───── PROVIDED DATA

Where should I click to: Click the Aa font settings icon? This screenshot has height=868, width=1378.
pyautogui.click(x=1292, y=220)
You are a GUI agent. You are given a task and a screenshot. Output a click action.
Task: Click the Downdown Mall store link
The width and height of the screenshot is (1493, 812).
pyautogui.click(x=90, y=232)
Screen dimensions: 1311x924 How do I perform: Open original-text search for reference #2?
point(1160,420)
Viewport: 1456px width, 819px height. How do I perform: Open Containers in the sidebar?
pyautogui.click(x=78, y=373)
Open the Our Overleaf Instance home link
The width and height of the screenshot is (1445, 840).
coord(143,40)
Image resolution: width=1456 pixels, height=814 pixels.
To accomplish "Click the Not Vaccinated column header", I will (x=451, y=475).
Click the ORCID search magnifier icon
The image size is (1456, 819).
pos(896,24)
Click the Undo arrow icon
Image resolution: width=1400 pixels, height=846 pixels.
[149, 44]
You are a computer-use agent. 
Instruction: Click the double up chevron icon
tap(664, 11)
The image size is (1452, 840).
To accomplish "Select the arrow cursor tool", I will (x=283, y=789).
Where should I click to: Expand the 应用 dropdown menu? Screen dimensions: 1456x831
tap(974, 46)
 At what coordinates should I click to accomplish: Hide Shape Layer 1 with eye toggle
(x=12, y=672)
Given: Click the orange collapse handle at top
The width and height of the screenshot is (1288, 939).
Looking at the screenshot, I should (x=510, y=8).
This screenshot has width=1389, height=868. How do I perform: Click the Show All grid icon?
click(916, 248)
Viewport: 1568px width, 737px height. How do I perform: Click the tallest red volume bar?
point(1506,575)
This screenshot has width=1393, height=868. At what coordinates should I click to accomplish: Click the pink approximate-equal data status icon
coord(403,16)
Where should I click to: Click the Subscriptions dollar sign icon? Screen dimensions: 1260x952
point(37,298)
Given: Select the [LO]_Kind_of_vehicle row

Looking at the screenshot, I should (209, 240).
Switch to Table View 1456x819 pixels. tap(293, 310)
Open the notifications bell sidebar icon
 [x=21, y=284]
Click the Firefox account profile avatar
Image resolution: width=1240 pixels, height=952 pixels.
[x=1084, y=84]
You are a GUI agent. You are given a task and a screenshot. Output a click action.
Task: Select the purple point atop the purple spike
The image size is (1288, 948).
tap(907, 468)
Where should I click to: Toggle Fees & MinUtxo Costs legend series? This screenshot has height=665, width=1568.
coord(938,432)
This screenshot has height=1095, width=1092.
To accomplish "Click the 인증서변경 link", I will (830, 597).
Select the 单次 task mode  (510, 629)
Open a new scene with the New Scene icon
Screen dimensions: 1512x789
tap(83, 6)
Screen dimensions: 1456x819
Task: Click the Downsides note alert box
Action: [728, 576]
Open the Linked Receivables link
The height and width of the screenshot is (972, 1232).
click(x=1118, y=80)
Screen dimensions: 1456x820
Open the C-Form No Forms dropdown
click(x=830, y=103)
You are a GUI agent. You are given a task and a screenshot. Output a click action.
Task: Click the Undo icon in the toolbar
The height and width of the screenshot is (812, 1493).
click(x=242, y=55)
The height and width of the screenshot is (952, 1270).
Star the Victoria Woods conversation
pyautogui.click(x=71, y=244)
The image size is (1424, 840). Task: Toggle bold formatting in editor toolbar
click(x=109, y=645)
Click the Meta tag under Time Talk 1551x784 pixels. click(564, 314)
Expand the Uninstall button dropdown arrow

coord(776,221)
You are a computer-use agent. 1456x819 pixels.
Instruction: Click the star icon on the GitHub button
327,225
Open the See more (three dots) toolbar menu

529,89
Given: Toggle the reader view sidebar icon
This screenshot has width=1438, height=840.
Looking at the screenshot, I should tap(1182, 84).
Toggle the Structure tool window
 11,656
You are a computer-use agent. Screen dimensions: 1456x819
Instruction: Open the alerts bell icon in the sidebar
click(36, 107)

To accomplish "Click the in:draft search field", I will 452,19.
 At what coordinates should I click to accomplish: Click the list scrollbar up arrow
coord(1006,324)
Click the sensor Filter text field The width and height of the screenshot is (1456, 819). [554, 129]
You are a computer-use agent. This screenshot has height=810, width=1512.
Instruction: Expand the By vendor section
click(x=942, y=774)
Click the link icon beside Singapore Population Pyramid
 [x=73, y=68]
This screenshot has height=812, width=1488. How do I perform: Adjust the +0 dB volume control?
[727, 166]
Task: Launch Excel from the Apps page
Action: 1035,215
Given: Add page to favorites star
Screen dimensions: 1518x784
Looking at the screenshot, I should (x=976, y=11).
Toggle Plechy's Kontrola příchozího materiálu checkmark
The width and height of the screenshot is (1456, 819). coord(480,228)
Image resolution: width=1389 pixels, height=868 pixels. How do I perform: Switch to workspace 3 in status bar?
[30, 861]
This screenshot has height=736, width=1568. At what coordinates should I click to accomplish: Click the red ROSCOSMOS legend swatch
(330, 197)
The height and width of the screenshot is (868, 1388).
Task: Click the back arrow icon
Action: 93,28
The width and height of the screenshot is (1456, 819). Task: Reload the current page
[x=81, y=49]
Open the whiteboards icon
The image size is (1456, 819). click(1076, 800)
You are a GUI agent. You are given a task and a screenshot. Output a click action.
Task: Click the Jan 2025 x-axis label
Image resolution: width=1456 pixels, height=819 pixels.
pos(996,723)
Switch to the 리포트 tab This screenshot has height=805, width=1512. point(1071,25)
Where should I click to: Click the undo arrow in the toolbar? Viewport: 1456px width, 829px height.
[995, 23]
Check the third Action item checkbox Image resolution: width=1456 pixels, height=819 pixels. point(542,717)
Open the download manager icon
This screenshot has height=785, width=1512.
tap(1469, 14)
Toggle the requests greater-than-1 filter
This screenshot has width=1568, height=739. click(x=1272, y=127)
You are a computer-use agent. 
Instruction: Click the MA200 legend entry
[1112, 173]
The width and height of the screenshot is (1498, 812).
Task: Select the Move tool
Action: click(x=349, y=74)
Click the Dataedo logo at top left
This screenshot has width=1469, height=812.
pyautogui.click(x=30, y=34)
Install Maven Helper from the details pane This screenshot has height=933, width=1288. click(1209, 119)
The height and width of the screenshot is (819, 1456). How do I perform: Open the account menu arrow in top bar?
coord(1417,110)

──────────

# [WHAT TO PRODUCE]
Only the last part of the records is wanted. Repeat it exactly, beginning at the line containing "The height and width of the screenshot is (819, 1456)." and ending at the final line.

# [WRITTEN RESPONSE]
The height and width of the screenshot is (819, 1456). How do I perform: Open the account menu arrow in top bar?
coord(1417,110)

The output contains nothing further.